If a number, when multiplied by itself, results in an even number, then the original number itself must be even. (For instance, an odd number times an odd number always results in an odd number; only an even number multiplied by an even number results in an even number).

**step5** Analyzing the Denominator

Since we found that "Numerator" must be an even number, we can write "Numerator" in a special way: "Numerator" is equal to "2 times some other whole number." Let's call this "other whole number" simply 'SomethingElse'.
So, we can say:
$$\text{Numerator} = 2 \times \text{SomethingElse}$$
Now, let's substitute this back into our important equation from the previous step:
$$2 \times (\text{Denominator} \times \text{Denominator}) = (2 \times \text{SomethingElse}) \times (2 \times \text{SomethingElse})$$
When we multiply out the right side, we get:
$$2 \times (\text{Denominator} \times \text{Denominator}) = 4 \times (\text{SomethingElse} \times \text{SomethingElse})$$
Now, we can divide both sides of this equation by 2:
$$\text{Denominator} \times \text{Denominator} = 2 \times (\text{SomethingElse} \times \text{SomethingElse})$$
This new equation tells us that "Denominator times Denominator" is also an even number, because it is equal to 2 multiplied by another whole number.
Just as before, if a number, when multiplied by itself, results in an even number, then the original number "Denominator" itself must also be an even number.

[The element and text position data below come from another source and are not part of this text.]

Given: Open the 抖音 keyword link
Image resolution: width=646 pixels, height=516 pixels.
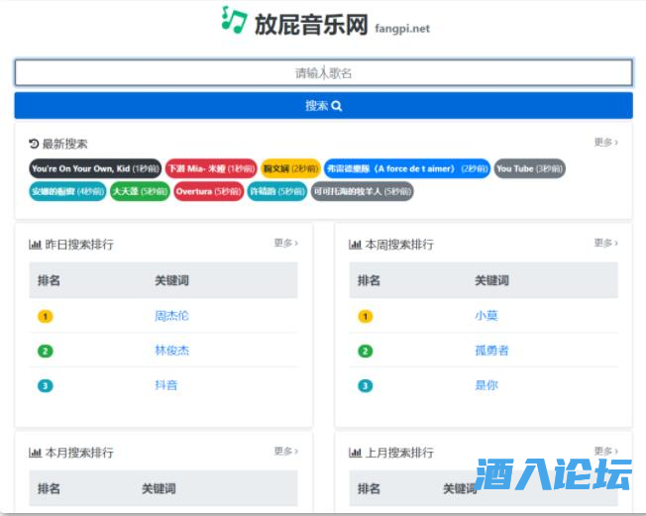Looking at the screenshot, I should 165,385.
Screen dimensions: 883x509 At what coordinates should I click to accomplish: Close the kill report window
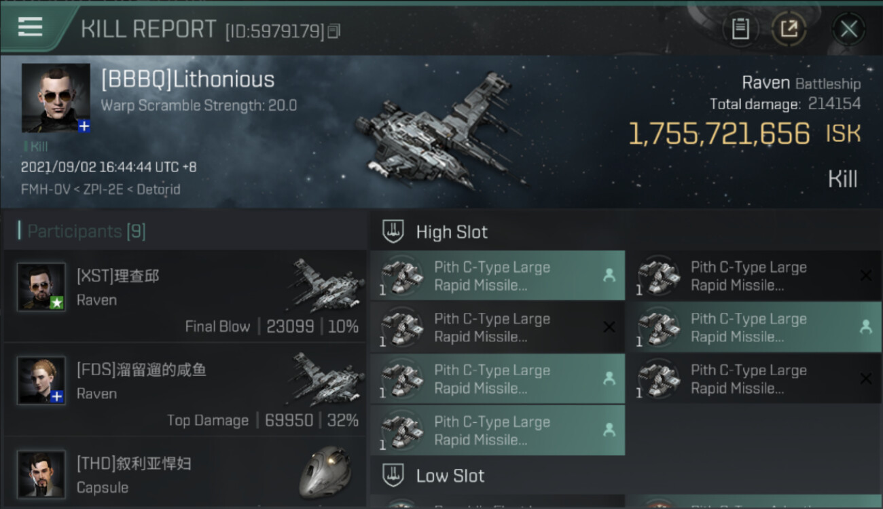coord(848,29)
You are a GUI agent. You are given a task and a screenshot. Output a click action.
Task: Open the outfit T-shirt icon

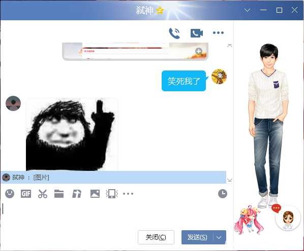pyautogui.click(x=77, y=194)
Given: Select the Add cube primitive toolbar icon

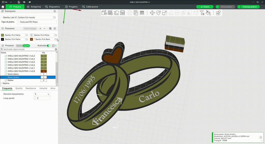Looking at the screenshot, I should point(104,13).
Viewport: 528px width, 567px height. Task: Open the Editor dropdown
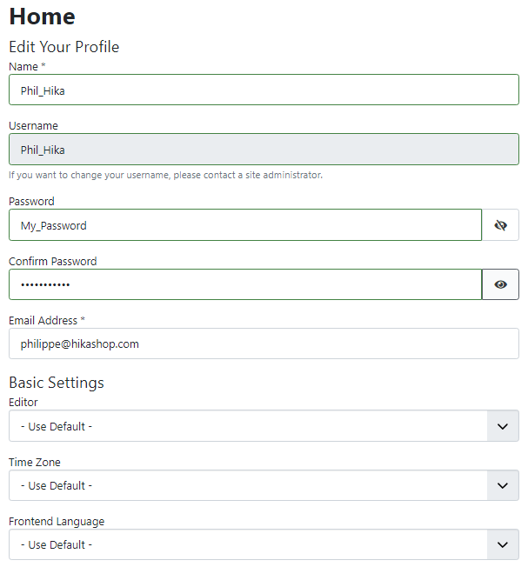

**step6** Reaching a Contradiction and Conclusion

Let's review what we've discovered:
1. In Step 3, we made an initial assumption that $$\sqrt{2}$$ could be written as a fraction $$\frac{\text{Numerator}}{\text{Denominator}}$$ that was in its "simplest form." This means that the Numerator and Denominator had no common factors other than 1 (they couldn't both be divided by 2, or 3, etc.).
2. In Step 4, through logical steps, we showed that the "Numerator" *must* be an even number.
3. In Step 5, following similar logical steps, we showed that the "Denominator" *must also* be an even number.
Here's the problem: if both the "Numerator" and the "Denominator" are even numbers, it means they both can be divided by 2. For example, if Numerator was 10 and Denominator was 6, both are even, and we could simplify the fraction to $$\frac{5}{3}$$. This directly contradicts our initial assumption from Step 3 that the fraction $$\frac{\text{Numerator}}{\text{Denominator}}$$ was already in its simplest form and had no common factors other than 1.
Since our starting assumption (that $$\sqrt{2}$$ is a rational number, a simple fraction) led to an impossible situation where a fraction in its "simplest form" still has a common factor, our initial assumption must be false.
Therefore, $$\sqrt{2}$$ is not a rational number; it is an irrational number.
Finally, recalling from Step 2 that $$\frac{1}{\sqrt{2}}$$ is equivalent to $$\frac{\sqrt{2}}{2}$$, and knowing now that $$\sqrt{2}$$ is an irrational number, it logically follows that $$\frac{\sqrt{2}}{2}$$ (and thus $$\frac{1}{\sqrt{2}}$$) must also be an irrational number. This completes the proof.